В предыдущей главе мы проследили, как рядом с прежней верой в реальность божьих посланцев, вступающих в контакт с человеком во время сновидений и видений наяву, у некоторых авторов классического века возникает новая вера, которая связывает эти переживания с оккультной способностью, изначально присущей самому человеку. «... В блаженной доле // Все минуют конец, избавляющий от трудов; // И тело их следует за всемогущею смертью, // Но жив остается облик бытия (αιώνος είδωλο ν), // Ибо только он — от богов. // Он спит, когда члены наши — при деле их, //А когда на них накатывает дрема, // Он в несчетных снах являет нам близящийся суд // Меж теми, кому радость и кому беда».[498]
Ксенофонт выражает это представление чисто прозаически и нащупывает логические связи, которые поэзия вправе пропустить: «Из всех состояний человека нет ничего ближе смерти, чем сон; между тем человеческая душа (псюхе) именно тогда оказывается более всего сродни богу и способна предвидеть будущее, поскольку в тот момент она, по-видимому, более всего освобождается от телесных уз».[499][500] Похожие утверждения встречаются и у Платона, а также во фрагментах одной из ранних работ Аристотеля.[501]Идеи такого рода уже давно признаны, как элементы нового стиля античной культуры, выражениями нового взгляда на природу человека и судьбу, чуждого прежним греческим авторам. Споры о происхождении и развитии этого стиля и его воздействии на античную традицию без труда составили бы целый курс лекций или пухлый том. Поэтому я ограничусь тем, что вкратце рассмотрю основные мысли этих споров, которые критически исследовали древнегреческие способы истолкования нерациональных факторов в человеческой жизни. Но даже делая эту попытку, мне придется пересечь поле, утоптанное вплоть до скользкой грязи тяжелыми башмаками соперничавших друг с другом ученых, поле, на котором они зачастую в спешке цеплялись за фрагменты разложившихся, мертвых теорий, давно уже преданных забвению. Благоразумнее, наверное, продвигаться вглубь медленным шагом, осторожно выбирая верный уть посреди окружающего беспорядка. Начнем с вопроса о том, что же действительно было новым в этой новой системе верований. Во всяком случае, не идея воскресения. В Греции, равно как и почти повсеместно,[502]
эта идея очень архаична. Если судить по содержимому гробниц жителей Эгейского региона, то уже начиная с неолитических времен они чувствовали, что потребность человека в пище, питье и одежде не прекращается с его смертью.[503] Я не случайно говорю «чувствовали», а не «верили», ибо такие действия, как кормление умершего, являются прямым откликом на внутренние эмоциональные стимулы и совершенно не обязательно должны быть опосредованы теоретической мыслью.
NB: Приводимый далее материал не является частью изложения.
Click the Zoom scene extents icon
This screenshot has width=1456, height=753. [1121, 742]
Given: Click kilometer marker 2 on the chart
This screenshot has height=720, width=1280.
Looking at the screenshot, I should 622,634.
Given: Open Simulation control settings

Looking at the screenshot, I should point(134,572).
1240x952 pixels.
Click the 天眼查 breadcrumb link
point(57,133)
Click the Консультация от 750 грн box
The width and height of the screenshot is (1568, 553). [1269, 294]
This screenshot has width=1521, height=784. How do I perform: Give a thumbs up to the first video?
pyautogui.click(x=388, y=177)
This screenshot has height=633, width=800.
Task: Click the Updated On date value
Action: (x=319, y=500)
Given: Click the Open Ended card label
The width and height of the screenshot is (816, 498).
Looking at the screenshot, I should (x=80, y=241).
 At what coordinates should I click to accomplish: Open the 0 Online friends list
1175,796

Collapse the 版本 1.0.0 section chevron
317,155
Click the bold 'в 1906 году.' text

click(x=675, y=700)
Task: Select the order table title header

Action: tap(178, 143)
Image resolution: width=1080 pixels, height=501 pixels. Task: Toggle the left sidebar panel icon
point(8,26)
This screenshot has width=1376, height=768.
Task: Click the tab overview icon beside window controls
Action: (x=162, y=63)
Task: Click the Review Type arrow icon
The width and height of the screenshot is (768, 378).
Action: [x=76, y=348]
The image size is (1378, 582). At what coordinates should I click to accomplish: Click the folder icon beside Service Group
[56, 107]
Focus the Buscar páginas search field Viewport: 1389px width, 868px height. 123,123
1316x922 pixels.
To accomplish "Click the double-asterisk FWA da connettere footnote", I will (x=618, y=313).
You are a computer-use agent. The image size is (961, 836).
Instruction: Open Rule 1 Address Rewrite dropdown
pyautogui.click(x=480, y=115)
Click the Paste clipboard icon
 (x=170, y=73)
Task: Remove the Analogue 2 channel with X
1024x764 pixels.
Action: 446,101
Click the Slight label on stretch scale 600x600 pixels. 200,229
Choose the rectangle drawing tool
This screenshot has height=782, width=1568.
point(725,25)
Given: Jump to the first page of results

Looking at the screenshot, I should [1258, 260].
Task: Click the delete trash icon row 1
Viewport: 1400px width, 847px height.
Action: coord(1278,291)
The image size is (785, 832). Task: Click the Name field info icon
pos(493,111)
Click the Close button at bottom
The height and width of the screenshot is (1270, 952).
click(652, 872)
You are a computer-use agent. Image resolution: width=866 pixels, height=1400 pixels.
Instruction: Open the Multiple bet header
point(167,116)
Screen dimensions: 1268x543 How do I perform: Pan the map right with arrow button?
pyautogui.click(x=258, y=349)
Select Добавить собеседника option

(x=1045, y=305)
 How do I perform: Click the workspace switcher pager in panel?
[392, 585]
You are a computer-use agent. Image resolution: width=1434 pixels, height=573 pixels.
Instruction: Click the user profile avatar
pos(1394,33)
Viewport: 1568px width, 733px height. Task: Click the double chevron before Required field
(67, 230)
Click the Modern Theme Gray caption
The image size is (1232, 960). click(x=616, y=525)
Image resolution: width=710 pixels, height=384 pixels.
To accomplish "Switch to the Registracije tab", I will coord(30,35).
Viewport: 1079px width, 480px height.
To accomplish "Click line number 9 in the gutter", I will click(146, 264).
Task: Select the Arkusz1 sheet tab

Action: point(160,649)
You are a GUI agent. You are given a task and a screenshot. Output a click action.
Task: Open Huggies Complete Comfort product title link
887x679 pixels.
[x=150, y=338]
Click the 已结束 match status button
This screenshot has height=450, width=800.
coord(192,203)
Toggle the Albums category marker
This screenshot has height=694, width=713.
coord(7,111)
Древний человек, можно сказать, кормит своего умершего родича исходя из тех же самых соображений, из каких маленькая девочка кормит свою куклу; и, подобно этой девочке, он не собирается убивать свою фантазию какими-то логическими рассуждениями. Когда архаический грек через трубочку льет жидкость в рот разлагающегося трупа, то он вряд ли понимает то, что же именно он делает; или, более абстрактно, он игнорирует разницу между трупом и призраком, воспринимая их как «консубстан-циональные».[504]Заслуга поэтов гомеровского времени и заключалась в том, что это различие было сформулировано ясно и четко: призраки оказались отделены от трупов. В обеих поэмах есть эпизоды, из которых видно, что эти поэты гордились своей заслугой и полностью сознавали новизну и значение своего подхода.[505]
Им в самом деле было чем гордиться: ибо рассудочное мышление сталкивается с наиболее сильным бессознательным сопротивлением именно тогда, когда пытается помыслить смерть. Но не следует полагать, что едва это различие было сформулировано, как его восприняли повсеместно или даже просто в большинстве регионов. Как показывают археологические находки, забота об умершем, вместе с подразумевающейся верой в идентичность между трупом и призраком, продолжала спокойно существовать и много позже, во всяком случае, в Великой Греции; она устояла и в период моды на кремирование,[506] а в Аттике стала столь расточительной, что сначала Солону, а потом Деметрию Фалерскому пришлось узаконить над ней контроль.[507]